▽

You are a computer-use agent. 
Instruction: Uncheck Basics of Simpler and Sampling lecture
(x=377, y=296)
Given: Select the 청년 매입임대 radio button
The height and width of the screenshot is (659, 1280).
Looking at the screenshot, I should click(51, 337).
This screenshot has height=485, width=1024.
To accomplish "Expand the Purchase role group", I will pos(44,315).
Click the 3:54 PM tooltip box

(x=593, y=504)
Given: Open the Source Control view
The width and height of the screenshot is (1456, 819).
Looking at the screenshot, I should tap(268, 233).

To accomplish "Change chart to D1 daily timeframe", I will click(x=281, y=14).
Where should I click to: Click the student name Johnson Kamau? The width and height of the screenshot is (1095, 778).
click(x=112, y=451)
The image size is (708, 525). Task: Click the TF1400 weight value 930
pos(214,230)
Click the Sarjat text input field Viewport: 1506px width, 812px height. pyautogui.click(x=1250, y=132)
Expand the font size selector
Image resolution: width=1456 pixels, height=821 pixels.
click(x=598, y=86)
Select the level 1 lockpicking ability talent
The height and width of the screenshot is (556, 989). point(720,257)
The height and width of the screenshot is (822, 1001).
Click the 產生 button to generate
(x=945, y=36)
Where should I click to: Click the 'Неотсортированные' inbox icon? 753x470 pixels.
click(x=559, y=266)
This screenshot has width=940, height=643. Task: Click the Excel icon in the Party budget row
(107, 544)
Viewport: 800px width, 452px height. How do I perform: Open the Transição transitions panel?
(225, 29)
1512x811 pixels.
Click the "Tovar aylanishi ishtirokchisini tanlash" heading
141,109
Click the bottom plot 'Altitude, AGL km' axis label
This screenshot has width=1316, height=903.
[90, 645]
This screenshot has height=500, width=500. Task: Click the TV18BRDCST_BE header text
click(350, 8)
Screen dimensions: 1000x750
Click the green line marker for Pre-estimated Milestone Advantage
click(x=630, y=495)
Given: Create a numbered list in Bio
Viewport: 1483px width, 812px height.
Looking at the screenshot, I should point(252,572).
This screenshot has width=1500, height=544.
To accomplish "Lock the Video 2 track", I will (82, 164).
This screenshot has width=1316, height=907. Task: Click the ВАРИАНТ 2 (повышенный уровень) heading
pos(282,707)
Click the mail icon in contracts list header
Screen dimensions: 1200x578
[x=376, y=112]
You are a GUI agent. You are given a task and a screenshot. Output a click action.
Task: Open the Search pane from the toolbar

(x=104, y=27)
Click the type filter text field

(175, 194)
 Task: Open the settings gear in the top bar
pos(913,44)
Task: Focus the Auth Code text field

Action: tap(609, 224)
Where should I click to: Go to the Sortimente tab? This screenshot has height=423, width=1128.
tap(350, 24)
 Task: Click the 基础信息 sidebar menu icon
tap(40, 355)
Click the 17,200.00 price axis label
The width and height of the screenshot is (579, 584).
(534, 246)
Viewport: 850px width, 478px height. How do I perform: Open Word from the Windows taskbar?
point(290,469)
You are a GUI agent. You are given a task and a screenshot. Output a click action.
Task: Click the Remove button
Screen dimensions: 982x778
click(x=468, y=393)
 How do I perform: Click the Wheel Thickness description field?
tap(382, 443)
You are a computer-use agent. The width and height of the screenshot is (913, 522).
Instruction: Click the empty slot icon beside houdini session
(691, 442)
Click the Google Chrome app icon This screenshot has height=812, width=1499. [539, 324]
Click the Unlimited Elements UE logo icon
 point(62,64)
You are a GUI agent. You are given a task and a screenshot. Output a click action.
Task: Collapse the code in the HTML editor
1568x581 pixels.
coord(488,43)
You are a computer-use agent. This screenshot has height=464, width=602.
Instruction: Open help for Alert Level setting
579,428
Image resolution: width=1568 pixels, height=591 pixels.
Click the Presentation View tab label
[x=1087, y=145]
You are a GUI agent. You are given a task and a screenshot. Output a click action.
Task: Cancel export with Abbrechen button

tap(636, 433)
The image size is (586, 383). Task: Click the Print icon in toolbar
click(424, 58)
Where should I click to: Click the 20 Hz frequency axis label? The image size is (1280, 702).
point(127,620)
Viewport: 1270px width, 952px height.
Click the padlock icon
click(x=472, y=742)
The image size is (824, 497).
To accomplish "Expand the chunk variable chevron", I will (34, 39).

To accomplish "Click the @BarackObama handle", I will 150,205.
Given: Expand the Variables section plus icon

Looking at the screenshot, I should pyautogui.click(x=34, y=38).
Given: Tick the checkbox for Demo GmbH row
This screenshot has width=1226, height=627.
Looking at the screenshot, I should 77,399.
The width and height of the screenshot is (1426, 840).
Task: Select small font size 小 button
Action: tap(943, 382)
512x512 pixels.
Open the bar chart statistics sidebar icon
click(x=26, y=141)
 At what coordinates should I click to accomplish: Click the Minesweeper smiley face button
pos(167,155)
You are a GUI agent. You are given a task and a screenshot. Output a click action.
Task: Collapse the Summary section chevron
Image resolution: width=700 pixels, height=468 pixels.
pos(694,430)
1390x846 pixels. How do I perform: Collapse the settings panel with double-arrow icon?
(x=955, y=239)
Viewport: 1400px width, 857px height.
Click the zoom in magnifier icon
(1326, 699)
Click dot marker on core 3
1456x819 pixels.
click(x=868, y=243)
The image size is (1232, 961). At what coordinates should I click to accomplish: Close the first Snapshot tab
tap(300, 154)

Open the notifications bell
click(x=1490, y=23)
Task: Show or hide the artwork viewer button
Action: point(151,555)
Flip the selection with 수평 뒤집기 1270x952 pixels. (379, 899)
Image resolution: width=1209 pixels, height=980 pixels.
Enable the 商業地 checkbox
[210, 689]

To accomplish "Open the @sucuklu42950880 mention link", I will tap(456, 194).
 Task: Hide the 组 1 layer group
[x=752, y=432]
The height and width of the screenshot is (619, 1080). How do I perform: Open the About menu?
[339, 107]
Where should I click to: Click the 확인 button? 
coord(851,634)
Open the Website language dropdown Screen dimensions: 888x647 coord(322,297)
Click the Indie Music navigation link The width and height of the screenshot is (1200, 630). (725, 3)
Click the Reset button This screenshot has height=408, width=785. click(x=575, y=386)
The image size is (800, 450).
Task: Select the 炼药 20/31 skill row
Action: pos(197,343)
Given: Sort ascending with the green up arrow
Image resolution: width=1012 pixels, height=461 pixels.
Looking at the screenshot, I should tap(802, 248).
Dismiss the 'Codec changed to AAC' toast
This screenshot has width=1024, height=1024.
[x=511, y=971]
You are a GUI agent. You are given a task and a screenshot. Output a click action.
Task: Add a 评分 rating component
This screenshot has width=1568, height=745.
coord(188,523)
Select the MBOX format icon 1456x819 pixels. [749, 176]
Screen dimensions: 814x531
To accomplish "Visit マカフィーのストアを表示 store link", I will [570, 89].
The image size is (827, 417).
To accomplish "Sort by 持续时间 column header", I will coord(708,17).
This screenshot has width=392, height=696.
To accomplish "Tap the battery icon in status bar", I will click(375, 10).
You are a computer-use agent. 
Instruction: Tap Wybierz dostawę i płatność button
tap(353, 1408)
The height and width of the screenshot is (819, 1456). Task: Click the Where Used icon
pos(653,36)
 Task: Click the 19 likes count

△

▶ [Directions]: Reproduce every one of the rows above verbatim, leaving nothing out and changing nothing.

▶ [Result]:
You are a computer-use agent. 
Instruction: Uncheck Basics of Simpler and Sampling lecture
(x=377, y=296)
Given: Select the 청년 매입임대 radio button
The height and width of the screenshot is (659, 1280).
Looking at the screenshot, I should click(51, 337).
This screenshot has height=485, width=1024.
To accomplish "Expand the Purchase role group", I will pos(44,315).
Click the 3:54 PM tooltip box

(x=593, y=504)
Given: Open the Source Control view
The width and height of the screenshot is (1456, 819).
Looking at the screenshot, I should tap(268, 233).

To accomplish "Change chart to D1 daily timeframe", I will click(x=281, y=14).
Where should I click to: Click the student name Johnson Kamau? The width and height of the screenshot is (1095, 778).
click(x=112, y=451)
The image size is (708, 525). Task: Click the TF1400 weight value 930
pos(214,230)
Click the Sarjat text input field Viewport: 1506px width, 812px height. pyautogui.click(x=1250, y=132)
Expand the font size selector
Image resolution: width=1456 pixels, height=821 pixels.
click(x=598, y=86)
Select the level 1 lockpicking ability talent
The height and width of the screenshot is (556, 989). point(720,257)
The height and width of the screenshot is (822, 1001).
Click the 產生 button to generate
(x=945, y=36)
Where should I click to: Click the 'Неотсортированные' inbox icon? 753x470 pixels.
click(x=559, y=266)
This screenshot has width=940, height=643. Task: Click the Excel icon in the Party budget row
(107, 544)
Viewport: 800px width, 452px height. How do I perform: Open the Transição transitions panel?
(225, 29)
1512x811 pixels.
Click the "Tovar aylanishi ishtirokchisini tanlash" heading
141,109
Click the bottom plot 'Altitude, AGL km' axis label
This screenshot has width=1316, height=903.
[90, 645]
This screenshot has height=500, width=500. Task: Click the TV18BRDCST_BE header text
click(350, 8)
Screen dimensions: 1000x750
Click the green line marker for Pre-estimated Milestone Advantage
click(x=630, y=495)
Given: Create a numbered list in Bio
Viewport: 1483px width, 812px height.
Looking at the screenshot, I should point(252,572).
This screenshot has width=1500, height=544.
To accomplish "Lock the Video 2 track", I will (82, 164).
This screenshot has width=1316, height=907. Task: Click the ВАРИАНТ 2 (повышенный уровень) heading
pos(282,707)
Click the mail icon in contracts list header
Screen dimensions: 1200x578
[x=376, y=112]
You are a GUI agent. You are given a task and a screenshot. Output a click action.
Task: Open the Search pane from the toolbar

(x=104, y=27)
Click the type filter text field

(175, 194)
 Task: Open the settings gear in the top bar
pos(913,44)
Task: Focus the Auth Code text field

Action: tap(609, 224)
Where should I click to: Go to the Sortimente tab? This screenshot has height=423, width=1128.
tap(350, 24)
 Task: Click the 基础信息 sidebar menu icon
tap(40, 355)
Click the 17,200.00 price axis label
The width and height of the screenshot is (579, 584).
(534, 246)
Viewport: 850px width, 478px height. How do I perform: Open Word from the Windows taskbar?
point(290,469)
You are a GUI agent. You are given a task and a screenshot. Output a click action.
Task: Click the Remove button
Screen dimensions: 982x778
click(x=468, y=393)
 How do I perform: Click the Wheel Thickness description field?
tap(382, 443)
You are a computer-use agent. The width and height of the screenshot is (913, 522).
Instruction: Click the empty slot icon beside houdini session
(691, 442)
Click the Google Chrome app icon This screenshot has height=812, width=1499. [539, 324]
Click the Unlimited Elements UE logo icon
 point(62,64)
You are a GUI agent. You are given a task and a screenshot. Output a click action.
Task: Collapse the code in the HTML editor
1568x581 pixels.
coord(488,43)
You are a computer-use agent. This screenshot has height=464, width=602.
Instruction: Open help for Alert Level setting
579,428
Image resolution: width=1568 pixels, height=591 pixels.
Click the Presentation View tab label
[x=1087, y=145]
You are a GUI agent. You are given a task and a screenshot. Output a click action.
Task: Cancel export with Abbrechen button

tap(636, 433)
The image size is (586, 383). Task: Click the Print icon in toolbar
click(424, 58)
Where should I click to: Click the 20 Hz frequency axis label? The image size is (1280, 702).
point(127,620)
Viewport: 1270px width, 952px height.
Click the padlock icon
click(x=472, y=742)
The image size is (824, 497).
To accomplish "Expand the chunk variable chevron", I will (34, 39).

To accomplish "Click the @BarackObama handle", I will 150,205.
Given: Expand the Variables section plus icon

Looking at the screenshot, I should pyautogui.click(x=34, y=38).
Given: Tick the checkbox for Demo GmbH row
This screenshot has width=1226, height=627.
Looking at the screenshot, I should 77,399.
The width and height of the screenshot is (1426, 840).
Task: Select small font size 小 button
Action: tap(943, 382)
512x512 pixels.
Open the bar chart statistics sidebar icon
click(x=26, y=141)
 At what coordinates should I click to accomplish: Click the Minesweeper smiley face button
pos(167,155)
You are a GUI agent. You are given a task and a screenshot. Output a click action.
Task: Collapse the Summary section chevron
Image resolution: width=700 pixels, height=468 pixels.
pos(694,430)
1390x846 pixels. How do I perform: Collapse the settings panel with double-arrow icon?
(x=955, y=239)
Viewport: 1400px width, 857px height.
Click the zoom in magnifier icon
(1326, 699)
Click dot marker on core 3
1456x819 pixels.
click(x=868, y=243)
The image size is (1232, 961). At what coordinates should I click to accomplish: Close the first Snapshot tab
tap(300, 154)

Open the notifications bell
click(x=1490, y=23)
Task: Show or hide the artwork viewer button
Action: point(151,555)
Flip the selection with 수평 뒤집기 1270x952 pixels. (379, 899)
Image resolution: width=1209 pixels, height=980 pixels.
Enable the 商業地 checkbox
[210, 689]

To accomplish "Open the @sucuklu42950880 mention link", I will tap(456, 194).
 Task: Hide the 组 1 layer group
[x=752, y=432]
The height and width of the screenshot is (619, 1080). How do I perform: Open the About menu?
[339, 107]
Where should I click to: Click the 확인 button? 
coord(851,634)
Open the Website language dropdown Screen dimensions: 888x647 coord(322,297)
Click the Indie Music navigation link The width and height of the screenshot is (1200, 630). (725, 3)
Click the Reset button This screenshot has height=408, width=785. click(x=575, y=386)
The image size is (800, 450).
Task: Select the 炼药 20/31 skill row
Action: pos(197,343)
Given: Sort ascending with the green up arrow
Image resolution: width=1012 pixels, height=461 pixels.
Looking at the screenshot, I should tap(802, 248).
Dismiss the 'Codec changed to AAC' toast
This screenshot has width=1024, height=1024.
[x=511, y=971]
You are a GUI agent. You are given a task and a screenshot. Output a click action.
Task: Add a 评分 rating component
This screenshot has width=1568, height=745.
coord(188,523)
Select the MBOX format icon 1456x819 pixels. [749, 176]
Screen dimensions: 814x531
To accomplish "Visit マカフィーのストアを表示 store link", I will [570, 89].
The image size is (827, 417).
To accomplish "Sort by 持续时间 column header", I will coord(708,17).
This screenshot has width=392, height=696.
To accomplish "Tap the battery icon in status bar", I will click(375, 10).
You are a computer-use agent. 
Instruction: Tap Wybierz dostawę i płatność button
tap(353, 1408)
The height and width of the screenshot is (819, 1456). Task: Click the Where Used icon
pos(653,36)
 Task: Click the 19 likes count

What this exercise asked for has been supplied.